I could imagine her (un)ironically posting something like this:

justgirlythings style post
another justgirlythings style post

Despite Melissa’s blog being a reflection of herself and therefore inviting in similar individuals, it’s still pretty clear that a huge part of her work is directed towards the PUB101 audience. Even in her content posts, she uses a very structured and somewhat formal tone, which sort of takes away from the whole ‘this is my own unique cyberspace’ thing. She expresses in her Imaginary Audiences post that she intends for her viewers to appreciate the “casual, conversational tone that carries throughout [her] blog,” yet this “conversational” tone still feels very controlled in a way that she knows it’s being read and evaluated. With that said, this isn’t a critique of that tone, but rather just an observation. It also isn’t universally applicable to her posts, such as her “about me” page which is quite informal

content, design, and marketability

When addressing Melissa’s marketability in terms of content and design, the two play wonderfully together in order to reach her desired audience. It has a “2am thoughts” vibe with the dark blue and soft, rounded text. The energy of Melissa’s content is sort of chaotic and unhinged, which pairs nicely with the very organized and easily manageable web design. You get exactly what you expect on melatonin gone missing – Melissa’s brain digitized! Her blog is beautifully laid out, one of the best I’ve seen across the PUB101 sites, and is not only incredibly organized but also super easy to manage and follow.  For an audience such as young Gen Z girls who have little patience, this web design is perfect. You know where to go, and after a few visits to the site, I know it like the back of my hand. Hollingsworth (2018) discusses the importance of having this “clean, effective user experience” as an element of implementing SEO on your website. Melissa achieves this perfectly, without sacrificing quality.

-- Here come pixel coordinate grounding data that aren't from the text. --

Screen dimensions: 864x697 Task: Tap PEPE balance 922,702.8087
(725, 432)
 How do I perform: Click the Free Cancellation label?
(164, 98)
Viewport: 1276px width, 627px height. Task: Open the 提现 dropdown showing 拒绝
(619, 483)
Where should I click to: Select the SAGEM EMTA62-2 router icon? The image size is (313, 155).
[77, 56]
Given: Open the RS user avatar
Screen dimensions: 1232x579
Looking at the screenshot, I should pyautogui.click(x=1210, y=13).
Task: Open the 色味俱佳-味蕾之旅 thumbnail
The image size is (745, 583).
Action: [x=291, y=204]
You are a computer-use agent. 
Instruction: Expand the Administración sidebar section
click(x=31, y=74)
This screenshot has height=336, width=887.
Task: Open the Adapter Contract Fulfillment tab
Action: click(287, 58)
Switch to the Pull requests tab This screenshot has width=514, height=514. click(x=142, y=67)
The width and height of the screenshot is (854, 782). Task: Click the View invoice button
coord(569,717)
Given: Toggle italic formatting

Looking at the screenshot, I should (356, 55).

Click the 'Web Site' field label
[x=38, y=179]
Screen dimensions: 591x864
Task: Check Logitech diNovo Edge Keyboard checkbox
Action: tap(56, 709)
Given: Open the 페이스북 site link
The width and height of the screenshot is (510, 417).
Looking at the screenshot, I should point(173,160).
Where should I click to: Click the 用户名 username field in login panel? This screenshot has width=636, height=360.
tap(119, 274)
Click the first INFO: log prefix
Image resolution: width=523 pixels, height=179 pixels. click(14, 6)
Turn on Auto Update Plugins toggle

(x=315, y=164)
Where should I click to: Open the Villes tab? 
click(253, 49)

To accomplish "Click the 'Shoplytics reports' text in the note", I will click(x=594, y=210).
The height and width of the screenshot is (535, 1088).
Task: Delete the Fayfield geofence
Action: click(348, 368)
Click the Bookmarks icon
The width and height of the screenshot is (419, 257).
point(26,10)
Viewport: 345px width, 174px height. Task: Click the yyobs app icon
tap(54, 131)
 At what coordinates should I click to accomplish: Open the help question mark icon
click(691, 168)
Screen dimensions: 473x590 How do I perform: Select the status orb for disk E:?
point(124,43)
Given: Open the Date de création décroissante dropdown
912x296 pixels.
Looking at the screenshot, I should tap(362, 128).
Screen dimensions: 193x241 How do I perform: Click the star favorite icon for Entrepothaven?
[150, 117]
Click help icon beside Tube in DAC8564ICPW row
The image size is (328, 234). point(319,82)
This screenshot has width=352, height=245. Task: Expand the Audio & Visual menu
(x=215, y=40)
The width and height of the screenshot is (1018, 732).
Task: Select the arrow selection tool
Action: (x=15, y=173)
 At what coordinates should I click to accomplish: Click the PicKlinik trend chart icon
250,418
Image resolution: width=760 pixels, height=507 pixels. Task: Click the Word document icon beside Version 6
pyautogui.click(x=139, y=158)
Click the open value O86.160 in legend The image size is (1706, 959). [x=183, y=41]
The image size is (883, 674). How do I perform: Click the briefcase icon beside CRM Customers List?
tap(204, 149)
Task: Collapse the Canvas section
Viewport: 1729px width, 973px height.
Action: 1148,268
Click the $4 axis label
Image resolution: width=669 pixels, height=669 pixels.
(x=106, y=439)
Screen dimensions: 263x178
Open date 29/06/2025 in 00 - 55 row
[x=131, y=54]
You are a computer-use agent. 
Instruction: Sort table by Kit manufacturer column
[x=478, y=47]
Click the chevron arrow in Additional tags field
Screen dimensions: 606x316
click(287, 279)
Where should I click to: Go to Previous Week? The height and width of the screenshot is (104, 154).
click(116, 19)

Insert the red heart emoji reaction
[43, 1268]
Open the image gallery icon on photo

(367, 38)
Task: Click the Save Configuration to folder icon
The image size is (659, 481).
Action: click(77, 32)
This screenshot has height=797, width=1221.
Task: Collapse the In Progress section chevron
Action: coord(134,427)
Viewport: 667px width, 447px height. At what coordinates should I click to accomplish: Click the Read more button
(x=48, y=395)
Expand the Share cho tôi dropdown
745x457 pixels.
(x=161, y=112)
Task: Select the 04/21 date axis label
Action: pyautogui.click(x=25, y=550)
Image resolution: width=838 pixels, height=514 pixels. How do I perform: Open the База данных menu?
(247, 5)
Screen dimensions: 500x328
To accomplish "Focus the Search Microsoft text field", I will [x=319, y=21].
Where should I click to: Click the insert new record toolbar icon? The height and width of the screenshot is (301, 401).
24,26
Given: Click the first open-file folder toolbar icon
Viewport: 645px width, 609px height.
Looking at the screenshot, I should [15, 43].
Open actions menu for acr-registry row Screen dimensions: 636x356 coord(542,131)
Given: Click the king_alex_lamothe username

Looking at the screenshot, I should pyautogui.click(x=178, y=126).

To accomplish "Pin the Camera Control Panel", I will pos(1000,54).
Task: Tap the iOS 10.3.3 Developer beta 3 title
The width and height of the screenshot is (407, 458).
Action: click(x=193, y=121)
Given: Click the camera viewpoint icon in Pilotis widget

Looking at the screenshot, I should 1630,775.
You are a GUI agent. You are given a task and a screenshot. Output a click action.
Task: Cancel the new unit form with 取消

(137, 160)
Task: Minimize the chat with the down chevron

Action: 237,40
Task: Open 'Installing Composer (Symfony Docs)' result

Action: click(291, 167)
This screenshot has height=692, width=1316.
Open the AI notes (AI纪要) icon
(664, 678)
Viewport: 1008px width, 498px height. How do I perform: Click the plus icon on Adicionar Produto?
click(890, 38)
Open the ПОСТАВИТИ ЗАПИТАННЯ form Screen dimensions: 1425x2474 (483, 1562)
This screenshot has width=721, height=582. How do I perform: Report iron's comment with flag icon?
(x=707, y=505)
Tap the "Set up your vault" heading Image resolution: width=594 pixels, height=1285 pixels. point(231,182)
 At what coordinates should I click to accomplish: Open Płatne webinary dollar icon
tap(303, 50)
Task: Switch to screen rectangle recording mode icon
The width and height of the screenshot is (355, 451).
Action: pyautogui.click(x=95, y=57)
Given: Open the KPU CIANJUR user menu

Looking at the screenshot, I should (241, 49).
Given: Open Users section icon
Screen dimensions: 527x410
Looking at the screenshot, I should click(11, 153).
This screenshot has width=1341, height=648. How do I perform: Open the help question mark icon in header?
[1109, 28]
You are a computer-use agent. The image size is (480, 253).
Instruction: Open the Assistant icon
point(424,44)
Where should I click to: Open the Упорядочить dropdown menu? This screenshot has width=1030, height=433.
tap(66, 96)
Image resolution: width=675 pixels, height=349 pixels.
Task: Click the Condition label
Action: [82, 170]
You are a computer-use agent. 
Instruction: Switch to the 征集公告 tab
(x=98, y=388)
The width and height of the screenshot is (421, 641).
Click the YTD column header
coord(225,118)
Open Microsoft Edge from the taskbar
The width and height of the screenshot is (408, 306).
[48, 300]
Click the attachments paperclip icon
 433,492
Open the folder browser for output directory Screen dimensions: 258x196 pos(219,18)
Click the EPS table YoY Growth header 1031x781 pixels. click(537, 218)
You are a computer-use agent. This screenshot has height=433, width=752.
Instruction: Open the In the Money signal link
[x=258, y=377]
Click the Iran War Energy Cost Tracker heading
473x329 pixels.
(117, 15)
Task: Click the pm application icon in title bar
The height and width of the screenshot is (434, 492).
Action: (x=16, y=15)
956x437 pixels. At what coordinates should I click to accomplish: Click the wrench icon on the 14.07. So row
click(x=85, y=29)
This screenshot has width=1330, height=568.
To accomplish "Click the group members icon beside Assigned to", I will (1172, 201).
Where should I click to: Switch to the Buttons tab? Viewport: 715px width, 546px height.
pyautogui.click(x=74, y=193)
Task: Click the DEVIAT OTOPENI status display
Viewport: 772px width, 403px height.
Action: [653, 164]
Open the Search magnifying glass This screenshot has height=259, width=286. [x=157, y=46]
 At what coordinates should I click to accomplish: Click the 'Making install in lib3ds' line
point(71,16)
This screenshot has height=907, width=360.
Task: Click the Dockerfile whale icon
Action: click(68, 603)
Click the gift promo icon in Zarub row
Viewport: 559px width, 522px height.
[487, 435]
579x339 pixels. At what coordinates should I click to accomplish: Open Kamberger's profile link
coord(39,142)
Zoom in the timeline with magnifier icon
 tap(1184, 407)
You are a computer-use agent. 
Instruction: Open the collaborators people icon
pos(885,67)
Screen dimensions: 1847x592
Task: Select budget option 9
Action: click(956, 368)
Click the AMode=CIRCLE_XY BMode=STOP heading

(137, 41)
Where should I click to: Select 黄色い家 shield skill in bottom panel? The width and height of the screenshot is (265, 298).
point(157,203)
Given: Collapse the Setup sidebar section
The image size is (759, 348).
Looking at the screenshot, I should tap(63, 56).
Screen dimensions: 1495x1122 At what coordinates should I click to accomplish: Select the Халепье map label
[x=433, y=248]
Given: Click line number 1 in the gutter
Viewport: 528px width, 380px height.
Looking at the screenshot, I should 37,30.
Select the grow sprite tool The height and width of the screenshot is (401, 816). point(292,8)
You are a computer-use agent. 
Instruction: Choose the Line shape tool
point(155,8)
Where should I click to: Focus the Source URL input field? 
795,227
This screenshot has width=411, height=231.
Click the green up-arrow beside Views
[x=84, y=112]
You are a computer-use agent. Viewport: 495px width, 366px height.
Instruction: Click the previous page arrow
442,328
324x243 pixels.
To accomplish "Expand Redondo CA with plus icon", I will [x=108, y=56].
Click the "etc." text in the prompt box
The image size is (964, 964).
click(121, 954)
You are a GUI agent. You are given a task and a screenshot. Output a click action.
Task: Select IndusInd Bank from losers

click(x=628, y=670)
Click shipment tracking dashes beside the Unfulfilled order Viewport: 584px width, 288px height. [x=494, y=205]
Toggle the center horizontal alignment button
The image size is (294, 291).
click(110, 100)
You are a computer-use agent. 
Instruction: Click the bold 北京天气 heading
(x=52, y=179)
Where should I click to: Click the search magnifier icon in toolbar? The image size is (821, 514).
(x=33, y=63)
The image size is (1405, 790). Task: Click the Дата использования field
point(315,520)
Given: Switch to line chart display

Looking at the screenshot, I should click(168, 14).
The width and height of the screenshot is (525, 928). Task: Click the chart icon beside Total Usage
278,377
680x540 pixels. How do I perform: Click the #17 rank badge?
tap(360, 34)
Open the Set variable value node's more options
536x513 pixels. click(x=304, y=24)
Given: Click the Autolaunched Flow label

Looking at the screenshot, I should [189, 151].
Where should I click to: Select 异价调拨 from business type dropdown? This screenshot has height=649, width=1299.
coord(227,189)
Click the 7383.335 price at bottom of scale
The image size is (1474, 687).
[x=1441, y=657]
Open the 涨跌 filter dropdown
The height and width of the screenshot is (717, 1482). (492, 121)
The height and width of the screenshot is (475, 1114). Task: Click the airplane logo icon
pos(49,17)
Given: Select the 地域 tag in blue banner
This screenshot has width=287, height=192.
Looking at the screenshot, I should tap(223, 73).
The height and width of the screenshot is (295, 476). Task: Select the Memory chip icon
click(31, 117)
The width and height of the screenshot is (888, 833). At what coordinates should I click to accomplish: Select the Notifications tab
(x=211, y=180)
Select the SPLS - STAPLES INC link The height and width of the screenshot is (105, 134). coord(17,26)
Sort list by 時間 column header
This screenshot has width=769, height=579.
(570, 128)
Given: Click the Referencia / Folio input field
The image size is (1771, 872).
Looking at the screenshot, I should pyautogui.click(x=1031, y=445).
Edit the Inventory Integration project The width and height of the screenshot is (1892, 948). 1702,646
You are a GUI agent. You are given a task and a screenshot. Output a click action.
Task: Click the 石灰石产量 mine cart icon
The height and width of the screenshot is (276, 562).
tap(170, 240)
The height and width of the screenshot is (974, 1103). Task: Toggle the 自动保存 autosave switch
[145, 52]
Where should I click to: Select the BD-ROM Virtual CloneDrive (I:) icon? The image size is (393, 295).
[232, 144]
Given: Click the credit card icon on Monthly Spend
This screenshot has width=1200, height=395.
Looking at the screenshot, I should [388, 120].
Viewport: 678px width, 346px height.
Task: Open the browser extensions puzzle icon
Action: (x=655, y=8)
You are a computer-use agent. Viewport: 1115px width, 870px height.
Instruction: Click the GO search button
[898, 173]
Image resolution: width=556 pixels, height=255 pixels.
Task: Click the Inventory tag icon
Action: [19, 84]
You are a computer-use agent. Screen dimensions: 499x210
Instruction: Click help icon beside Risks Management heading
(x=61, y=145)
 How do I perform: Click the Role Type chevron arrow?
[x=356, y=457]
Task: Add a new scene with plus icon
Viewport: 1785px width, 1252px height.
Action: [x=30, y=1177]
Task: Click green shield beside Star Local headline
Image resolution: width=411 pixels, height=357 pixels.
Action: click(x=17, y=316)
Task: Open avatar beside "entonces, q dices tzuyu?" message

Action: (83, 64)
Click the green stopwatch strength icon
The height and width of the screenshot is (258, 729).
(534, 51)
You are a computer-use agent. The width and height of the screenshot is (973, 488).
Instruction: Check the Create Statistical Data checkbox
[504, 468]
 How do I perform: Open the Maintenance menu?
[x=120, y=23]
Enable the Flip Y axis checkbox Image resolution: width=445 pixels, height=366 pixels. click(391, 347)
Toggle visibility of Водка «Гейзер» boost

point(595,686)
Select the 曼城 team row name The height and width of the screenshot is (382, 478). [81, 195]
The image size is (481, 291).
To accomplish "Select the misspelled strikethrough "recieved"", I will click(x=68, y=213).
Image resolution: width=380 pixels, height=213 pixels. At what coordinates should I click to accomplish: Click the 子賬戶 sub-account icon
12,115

Despite the topics for her posts being all over the place, they are all somehow perfectly intertwined. There is no specific objective for melatonin gone missing other than showing little pieces of Melissa, in which her target audience is able to see reflections of themselves in her content. 

a job well done!

Overall, I think that the aesthetically-pleasing layout and relatability of melatonin gone missing are its key selling features. Melissa does an excellent job of reaching her target audience and making her content accessible and open to her desired public. As Hollingsworth (2018) puts it, “customers know what they want,” and so does Melissa, and Melatonin Gone Missing most certainly delivers.

Hollingsworth, Sam. April 13, 2018. “12 Reasons Why You Business Absolutely Needs SEO.” https://www.searchenginejournal.com/why-seo-is-important-for-business/248101/#close
Warner, Michael. 2002. “Publics and Counterpublics.” in Quarterly Journal of Speech. 88.4.